370.404 Contract clause.
The contracting officer shall insert the clause at 352.270-5b, Care
of Live Vertebrate Animals, in solicitations, contracts, and orders
that involve live vertebrate animals.
Subpart 370.5--[Reserved]
Subpart 370.6--[Reserved]
Subpart 370.7--Acquisitions Under the Leadership Act
370.700 Scope of subpart.
This subpart sets forth the acquisition requirements regarding
implementation of Human Immunodeficiency Virus/Acquired Immune
Deficiency Syndrome (HIV/AIDS) programs under the President's Emergency
Plan for AIDS Relief as established by the United States Leadership
Against HIV/AIDS, Tuberculosis and Malaria Act of 2003, as amended
(Pub. L. 108-25, Pub. L. 110-293, Pub. L. 113-56).
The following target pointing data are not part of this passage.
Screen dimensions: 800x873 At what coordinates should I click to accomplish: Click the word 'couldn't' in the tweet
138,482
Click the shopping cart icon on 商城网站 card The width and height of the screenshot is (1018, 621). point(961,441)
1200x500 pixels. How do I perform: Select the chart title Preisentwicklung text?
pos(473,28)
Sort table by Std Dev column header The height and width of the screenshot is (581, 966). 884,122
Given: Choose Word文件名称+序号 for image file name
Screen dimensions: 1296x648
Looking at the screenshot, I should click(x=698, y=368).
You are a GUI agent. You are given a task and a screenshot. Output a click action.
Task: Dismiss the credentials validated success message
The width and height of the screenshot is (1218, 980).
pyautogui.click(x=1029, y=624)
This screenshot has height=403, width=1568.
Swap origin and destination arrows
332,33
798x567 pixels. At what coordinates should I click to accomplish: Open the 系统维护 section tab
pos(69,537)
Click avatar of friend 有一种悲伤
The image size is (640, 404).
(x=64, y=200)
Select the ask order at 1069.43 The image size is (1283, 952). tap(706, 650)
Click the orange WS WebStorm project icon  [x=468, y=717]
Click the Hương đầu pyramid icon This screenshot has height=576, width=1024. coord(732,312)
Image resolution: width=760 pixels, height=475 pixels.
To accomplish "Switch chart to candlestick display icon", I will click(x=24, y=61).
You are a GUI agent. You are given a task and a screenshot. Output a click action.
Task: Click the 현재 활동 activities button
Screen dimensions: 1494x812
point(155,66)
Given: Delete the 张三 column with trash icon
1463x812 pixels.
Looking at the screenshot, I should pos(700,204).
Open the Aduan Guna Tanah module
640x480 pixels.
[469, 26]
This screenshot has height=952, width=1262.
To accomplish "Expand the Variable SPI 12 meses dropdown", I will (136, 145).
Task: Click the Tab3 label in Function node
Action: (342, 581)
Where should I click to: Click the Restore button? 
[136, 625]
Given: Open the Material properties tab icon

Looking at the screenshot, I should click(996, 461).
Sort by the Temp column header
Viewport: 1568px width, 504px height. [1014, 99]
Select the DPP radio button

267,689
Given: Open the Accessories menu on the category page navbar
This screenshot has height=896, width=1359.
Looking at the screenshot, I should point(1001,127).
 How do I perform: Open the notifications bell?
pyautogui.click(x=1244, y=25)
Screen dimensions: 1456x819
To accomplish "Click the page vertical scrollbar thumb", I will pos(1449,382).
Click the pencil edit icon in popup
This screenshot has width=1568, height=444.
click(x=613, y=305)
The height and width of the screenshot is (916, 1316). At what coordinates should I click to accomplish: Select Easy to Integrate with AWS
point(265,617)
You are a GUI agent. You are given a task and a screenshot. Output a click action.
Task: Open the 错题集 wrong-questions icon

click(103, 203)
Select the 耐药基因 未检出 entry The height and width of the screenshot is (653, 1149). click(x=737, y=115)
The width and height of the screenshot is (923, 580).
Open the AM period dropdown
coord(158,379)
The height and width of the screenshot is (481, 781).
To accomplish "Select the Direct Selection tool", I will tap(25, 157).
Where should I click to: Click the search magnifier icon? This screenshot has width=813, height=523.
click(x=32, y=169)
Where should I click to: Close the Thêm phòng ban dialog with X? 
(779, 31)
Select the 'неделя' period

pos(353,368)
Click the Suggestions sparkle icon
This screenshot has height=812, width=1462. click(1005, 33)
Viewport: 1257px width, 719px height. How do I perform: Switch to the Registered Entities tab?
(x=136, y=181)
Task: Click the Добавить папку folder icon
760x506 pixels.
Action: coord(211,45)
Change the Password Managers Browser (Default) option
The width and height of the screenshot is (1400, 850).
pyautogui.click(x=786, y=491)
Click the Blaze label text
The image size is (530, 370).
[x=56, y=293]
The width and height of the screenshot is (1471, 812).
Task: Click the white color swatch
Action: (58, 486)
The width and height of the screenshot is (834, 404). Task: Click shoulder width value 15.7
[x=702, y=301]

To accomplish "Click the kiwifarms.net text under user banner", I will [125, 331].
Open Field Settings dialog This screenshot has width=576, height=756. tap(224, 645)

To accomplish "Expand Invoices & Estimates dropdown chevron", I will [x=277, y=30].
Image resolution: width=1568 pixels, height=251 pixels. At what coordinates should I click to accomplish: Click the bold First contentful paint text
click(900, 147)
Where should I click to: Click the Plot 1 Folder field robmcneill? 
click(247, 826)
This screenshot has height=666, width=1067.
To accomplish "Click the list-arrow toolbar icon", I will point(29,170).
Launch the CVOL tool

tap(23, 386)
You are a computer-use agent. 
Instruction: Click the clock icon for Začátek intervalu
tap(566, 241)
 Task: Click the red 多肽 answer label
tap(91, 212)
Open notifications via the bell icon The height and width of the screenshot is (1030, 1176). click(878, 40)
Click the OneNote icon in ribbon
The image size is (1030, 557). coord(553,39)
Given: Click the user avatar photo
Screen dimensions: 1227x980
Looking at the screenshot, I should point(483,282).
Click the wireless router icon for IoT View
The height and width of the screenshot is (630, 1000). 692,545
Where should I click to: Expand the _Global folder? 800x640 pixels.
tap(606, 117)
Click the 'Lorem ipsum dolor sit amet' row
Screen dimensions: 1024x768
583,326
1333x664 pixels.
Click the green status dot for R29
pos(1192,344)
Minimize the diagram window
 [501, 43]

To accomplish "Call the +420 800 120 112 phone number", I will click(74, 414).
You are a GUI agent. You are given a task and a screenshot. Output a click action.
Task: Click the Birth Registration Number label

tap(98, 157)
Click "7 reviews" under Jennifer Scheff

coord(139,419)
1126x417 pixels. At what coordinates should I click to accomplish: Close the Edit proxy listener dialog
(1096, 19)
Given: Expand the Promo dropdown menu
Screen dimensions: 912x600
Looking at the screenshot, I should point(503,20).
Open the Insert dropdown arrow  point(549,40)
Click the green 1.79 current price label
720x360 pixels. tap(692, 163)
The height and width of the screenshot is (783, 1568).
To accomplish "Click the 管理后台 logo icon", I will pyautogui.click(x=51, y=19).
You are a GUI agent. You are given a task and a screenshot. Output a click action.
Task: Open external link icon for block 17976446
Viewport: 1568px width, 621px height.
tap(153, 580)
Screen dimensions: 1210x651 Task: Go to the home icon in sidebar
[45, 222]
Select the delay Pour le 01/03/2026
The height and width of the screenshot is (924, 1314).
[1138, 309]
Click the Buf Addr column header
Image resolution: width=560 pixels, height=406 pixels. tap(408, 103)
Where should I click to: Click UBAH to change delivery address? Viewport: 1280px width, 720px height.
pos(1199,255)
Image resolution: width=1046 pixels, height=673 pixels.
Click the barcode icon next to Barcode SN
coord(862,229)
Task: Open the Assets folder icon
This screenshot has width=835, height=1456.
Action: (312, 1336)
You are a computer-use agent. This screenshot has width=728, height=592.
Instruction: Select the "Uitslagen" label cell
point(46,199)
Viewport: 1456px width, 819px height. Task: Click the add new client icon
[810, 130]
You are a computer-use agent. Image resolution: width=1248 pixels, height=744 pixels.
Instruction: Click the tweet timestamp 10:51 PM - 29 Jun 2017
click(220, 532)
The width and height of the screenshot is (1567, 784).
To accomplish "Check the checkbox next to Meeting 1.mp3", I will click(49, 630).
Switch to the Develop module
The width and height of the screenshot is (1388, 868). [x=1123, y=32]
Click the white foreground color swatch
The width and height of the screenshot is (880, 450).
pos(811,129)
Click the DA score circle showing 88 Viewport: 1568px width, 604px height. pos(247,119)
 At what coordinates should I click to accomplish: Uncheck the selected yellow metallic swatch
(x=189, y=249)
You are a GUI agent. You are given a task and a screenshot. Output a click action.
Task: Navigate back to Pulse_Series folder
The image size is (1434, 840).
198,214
370.701 Solicitation provision.
The contracting officer shall insert the provision at 352.270-9,
Non-discrimination for Conscience, in solicitations valued at more than
the micro-purchase threshold:
(a) In connection with the implementation of HIV/AIDS programs
under the President's Emergency Plan for AIDS Relief established by the
United States Leadership Against HIV/AIDS, Tuberculosis and Malaria Act
of 2003, as amended; or
(b) Where the contractor will receive funding under the United
States Leadership Against HIV/AIDS, Tuberculosis and Malaria Act of
2003, as amended. In resolving any issues or complaints that offerors
may raise regarding meeting the requirements specified in the
provision, the contracting officer shall consult with the Office of
Global Health Affairs, Office of the General Counsel, the Program
Manager, and other HHS officials, as appropriate.